I have had multiple user inquiries regarding this each year. They tend to fall into two camps. One is the Samba camp while the other wants saner fsync semantics. When your disk format uses tar files for extended attributes, doing fsync either omits them or iterates through the extended attribute directory. Neither is very nice. At the moment, the answer in the driver that I develop is it works as long as they are not too big and a non-cross platform compatible option is enabled to store small ones the IRIX way that most in-tree file drivers use. Maybe the right answer is to make it user configurable, although having an interface that lets users target a specific extended attribute would be nice.

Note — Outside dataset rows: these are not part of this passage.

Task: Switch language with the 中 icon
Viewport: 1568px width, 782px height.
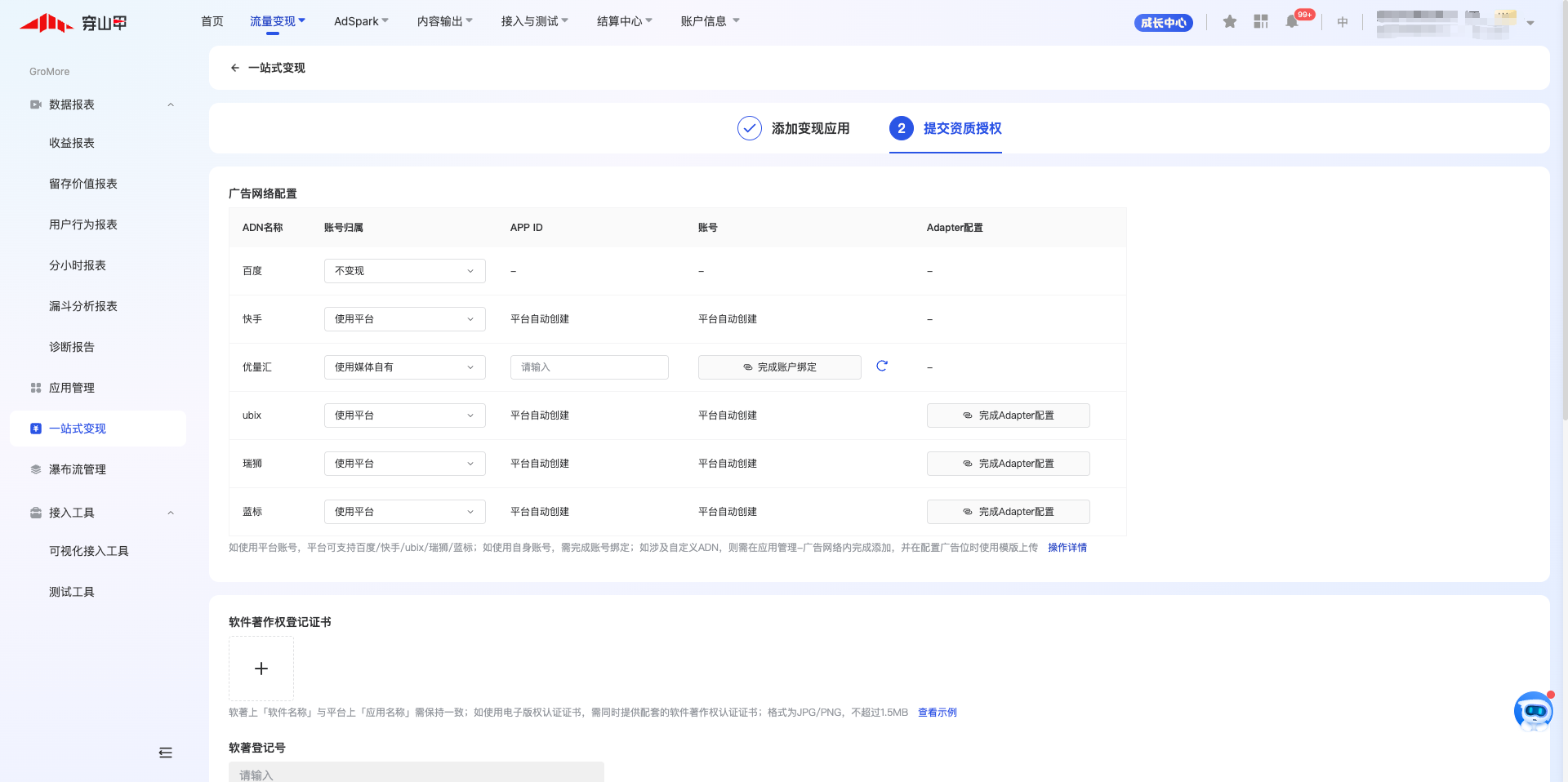Action: (1343, 22)
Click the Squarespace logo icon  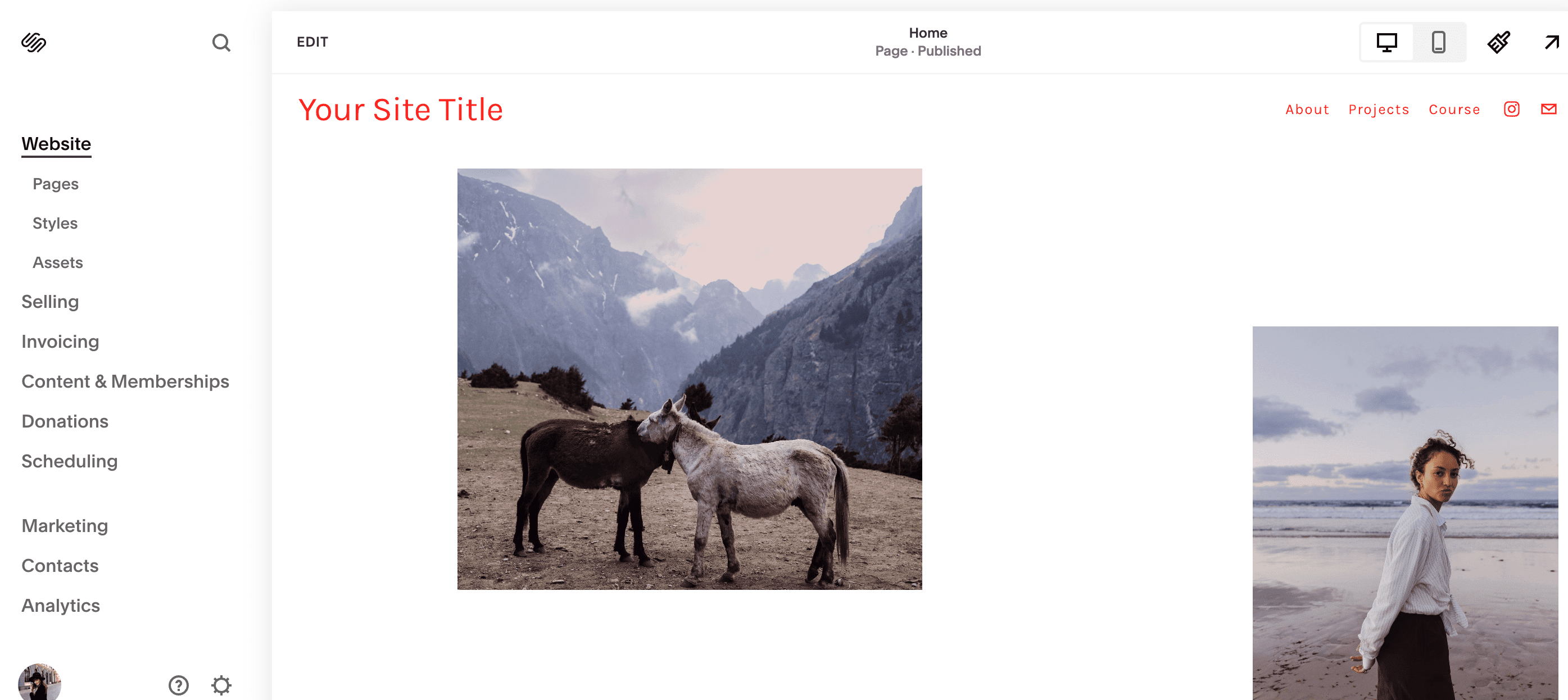[35, 42]
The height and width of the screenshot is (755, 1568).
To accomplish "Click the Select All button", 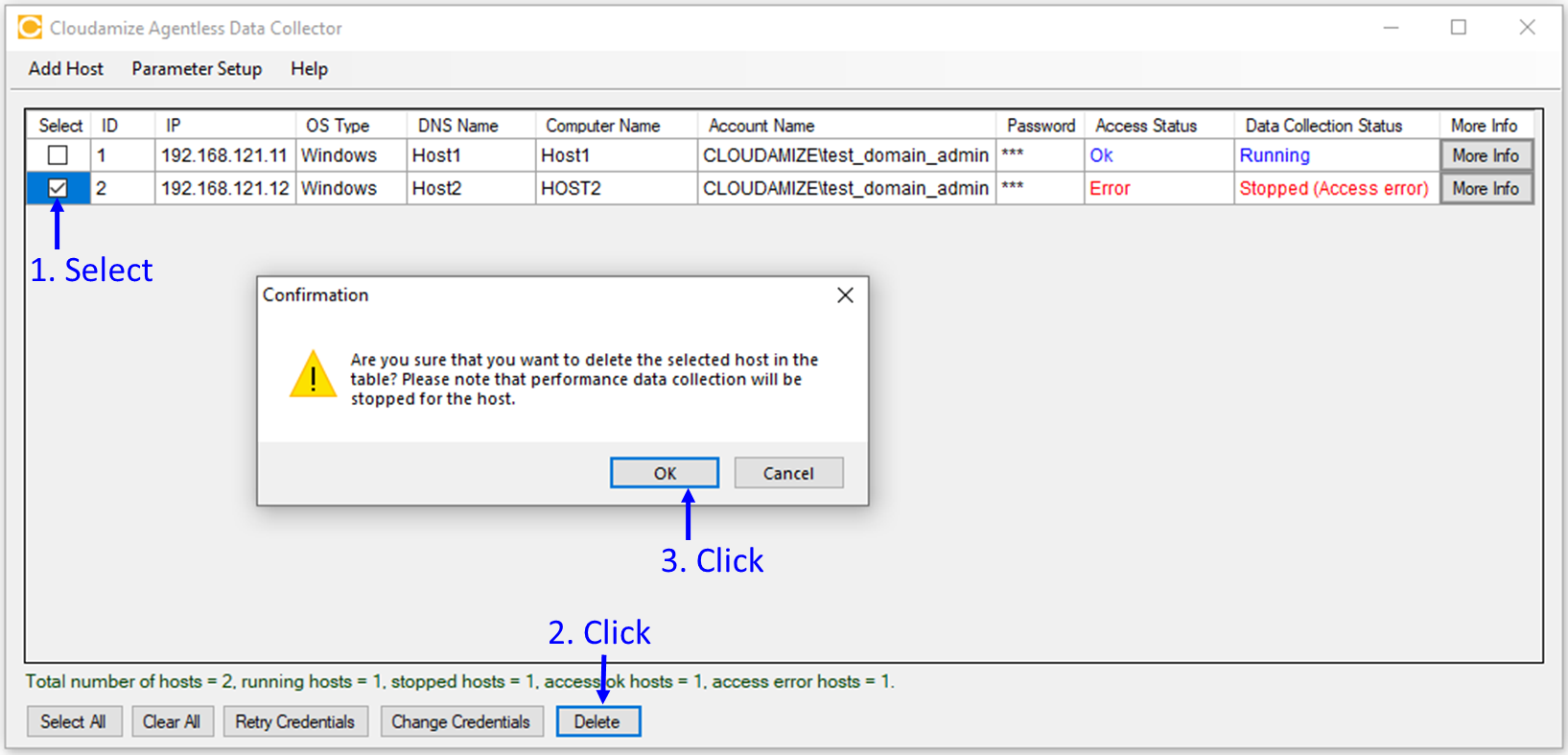I will pyautogui.click(x=73, y=721).
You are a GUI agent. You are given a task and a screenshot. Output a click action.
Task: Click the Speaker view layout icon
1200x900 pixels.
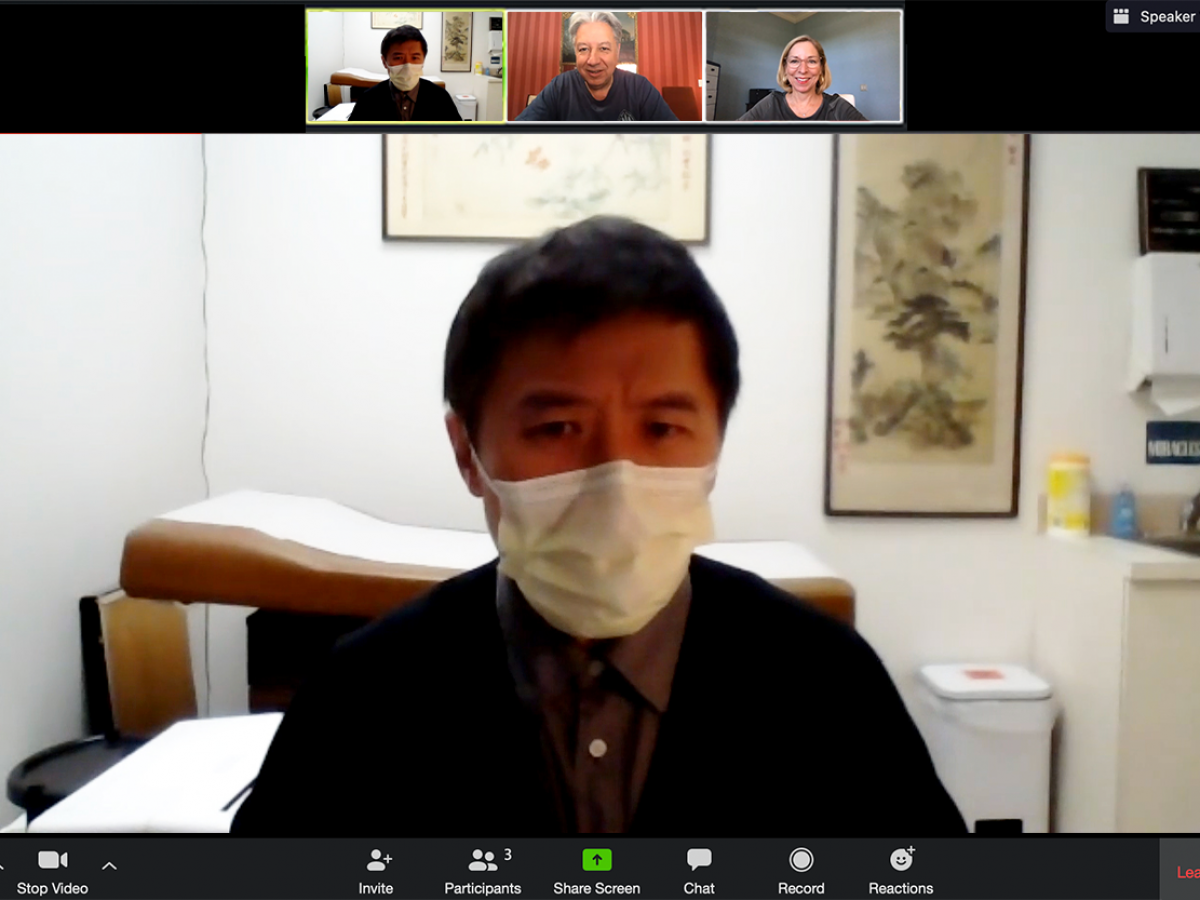(1121, 16)
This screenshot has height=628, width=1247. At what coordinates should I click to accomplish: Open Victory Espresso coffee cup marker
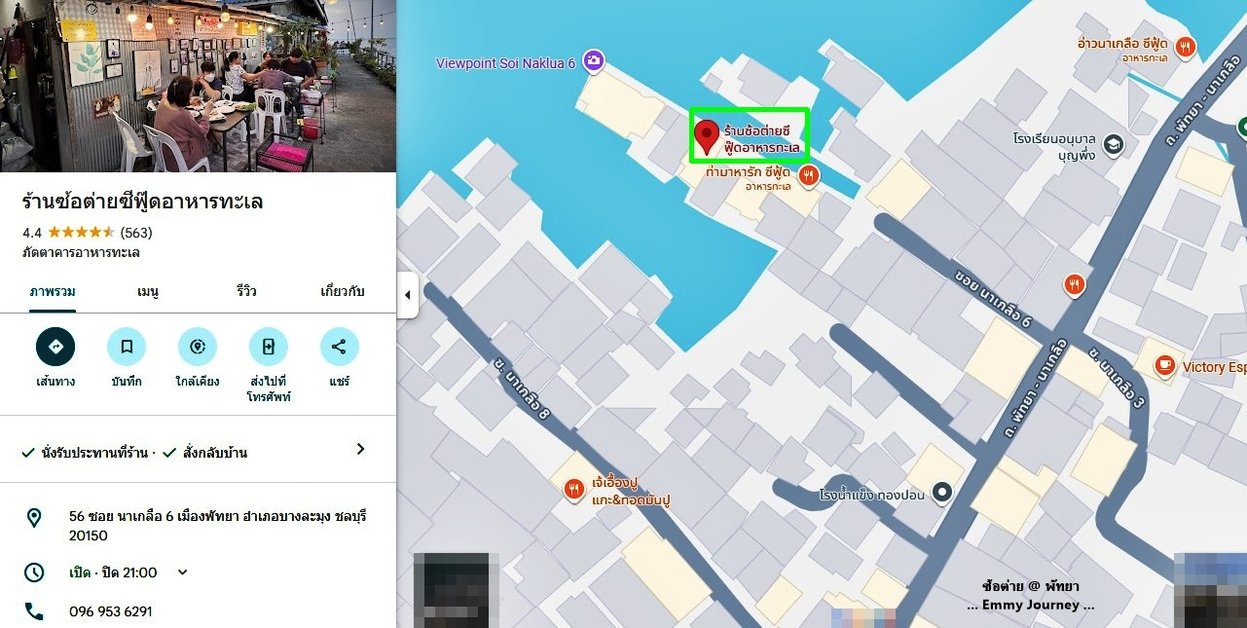point(1164,367)
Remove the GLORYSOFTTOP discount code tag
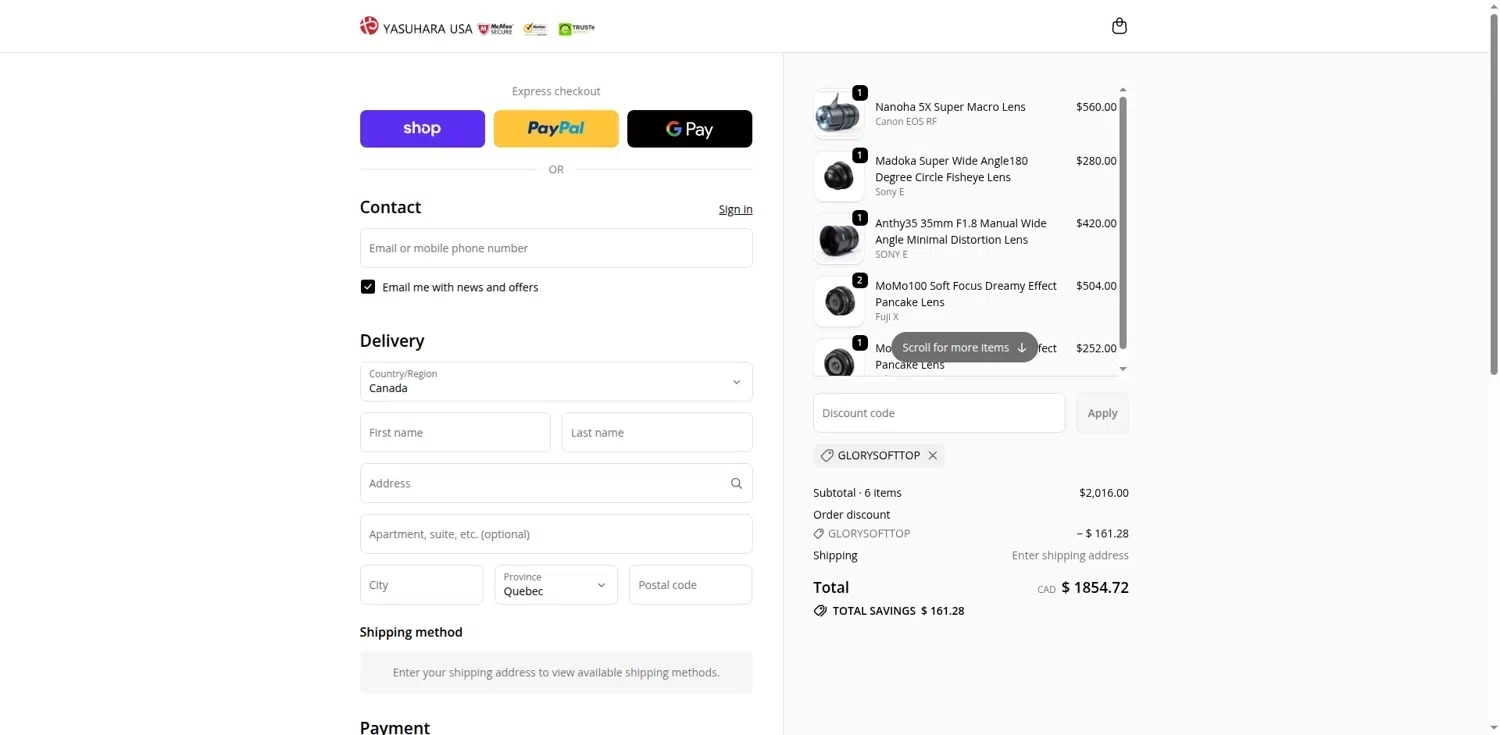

I already have the idea of implementing it through an ioctl without any changes to the VFS. I imagine if I do that userland software will begin adopting it and then people will start pinging other filesystem driver developers requesting support, like what happened with reflinks (although the majority of people using them seem to be using them in internal things that never see the light of day). At that point, we could be stuck with a significant body of userland software that expects an interface that probably is less agreeable than what it would have been had people sat down to discuss it in the first place.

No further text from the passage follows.